On remarque ici encore la virtuosité de CIMABUE : multiplication des personnages sur un petit tableau, expressivité de chacun, détail des objets (épées, fourreaux, lanières de cuir, chausses lacées, à la mode du XIIIème siècle). Un bandeau masque et révèle les yeux du Christ. La peinture prend vie : émotions, muscles en tension, doigts, utilisation de l’ombre et de la lumière. Un seul personnage est représenté réellement de profil – ce qui est très négatif au Moyen Age – Judas (l’Evangile ne dit pas qu’il ait participé à cette scène).

CIMABUE a aussi beaucoup œuvré dans la basilique d’Assise, réalisée sous le pontificat de Nicolas IV, le premier pape franciscain. Il a travaillé dans l’église inférieure et l’église supérieure, avec toujours le souci de davantage de réalisme, de naturalisme. GIOTTO a achevé la décoration.

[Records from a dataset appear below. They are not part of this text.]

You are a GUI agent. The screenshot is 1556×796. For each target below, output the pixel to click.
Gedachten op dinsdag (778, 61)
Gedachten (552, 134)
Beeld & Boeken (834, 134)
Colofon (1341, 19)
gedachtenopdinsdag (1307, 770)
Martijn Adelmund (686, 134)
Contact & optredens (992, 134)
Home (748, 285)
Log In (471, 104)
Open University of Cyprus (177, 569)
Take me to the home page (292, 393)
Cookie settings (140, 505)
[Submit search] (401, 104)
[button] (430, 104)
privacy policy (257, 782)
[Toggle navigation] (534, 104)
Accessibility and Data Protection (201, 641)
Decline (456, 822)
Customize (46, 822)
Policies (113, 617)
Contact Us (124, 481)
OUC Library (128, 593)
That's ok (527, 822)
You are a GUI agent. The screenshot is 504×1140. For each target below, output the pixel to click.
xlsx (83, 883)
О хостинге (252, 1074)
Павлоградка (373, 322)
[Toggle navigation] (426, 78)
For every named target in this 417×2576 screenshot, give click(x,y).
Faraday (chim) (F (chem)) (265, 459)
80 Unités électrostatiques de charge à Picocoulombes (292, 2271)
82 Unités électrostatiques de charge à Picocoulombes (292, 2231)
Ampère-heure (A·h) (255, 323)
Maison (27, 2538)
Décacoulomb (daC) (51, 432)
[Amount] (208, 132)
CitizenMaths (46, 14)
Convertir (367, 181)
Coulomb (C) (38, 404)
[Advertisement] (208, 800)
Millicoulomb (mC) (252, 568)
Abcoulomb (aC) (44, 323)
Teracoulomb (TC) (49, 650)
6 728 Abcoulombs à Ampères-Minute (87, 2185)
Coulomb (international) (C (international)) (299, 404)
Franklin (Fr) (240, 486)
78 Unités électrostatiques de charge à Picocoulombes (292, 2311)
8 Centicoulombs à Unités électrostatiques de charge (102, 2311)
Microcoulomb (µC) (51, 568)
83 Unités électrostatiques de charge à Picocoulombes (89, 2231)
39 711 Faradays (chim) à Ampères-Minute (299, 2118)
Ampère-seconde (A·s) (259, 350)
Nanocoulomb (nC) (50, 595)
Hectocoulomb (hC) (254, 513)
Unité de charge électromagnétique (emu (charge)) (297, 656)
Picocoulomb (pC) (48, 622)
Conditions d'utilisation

L’examen minutieux de ces tableaux des Primitifs italiens est donc très instructif. Il permet, en particulier, de dater les œuvres. L’autre indice de datation, ce sont les événements historiques : renforcement du culte de la Vierge à Sienne après la victoire de Montaperti (1260) contre Florence ; diminution de la dévotion à Saint Sixte à Pise après la défaite de la Meloria contre Gênes. Cette défaite signera le déclin de Pise au profit de Gênes et ses répercussions seront très importantes, en Corse notamment.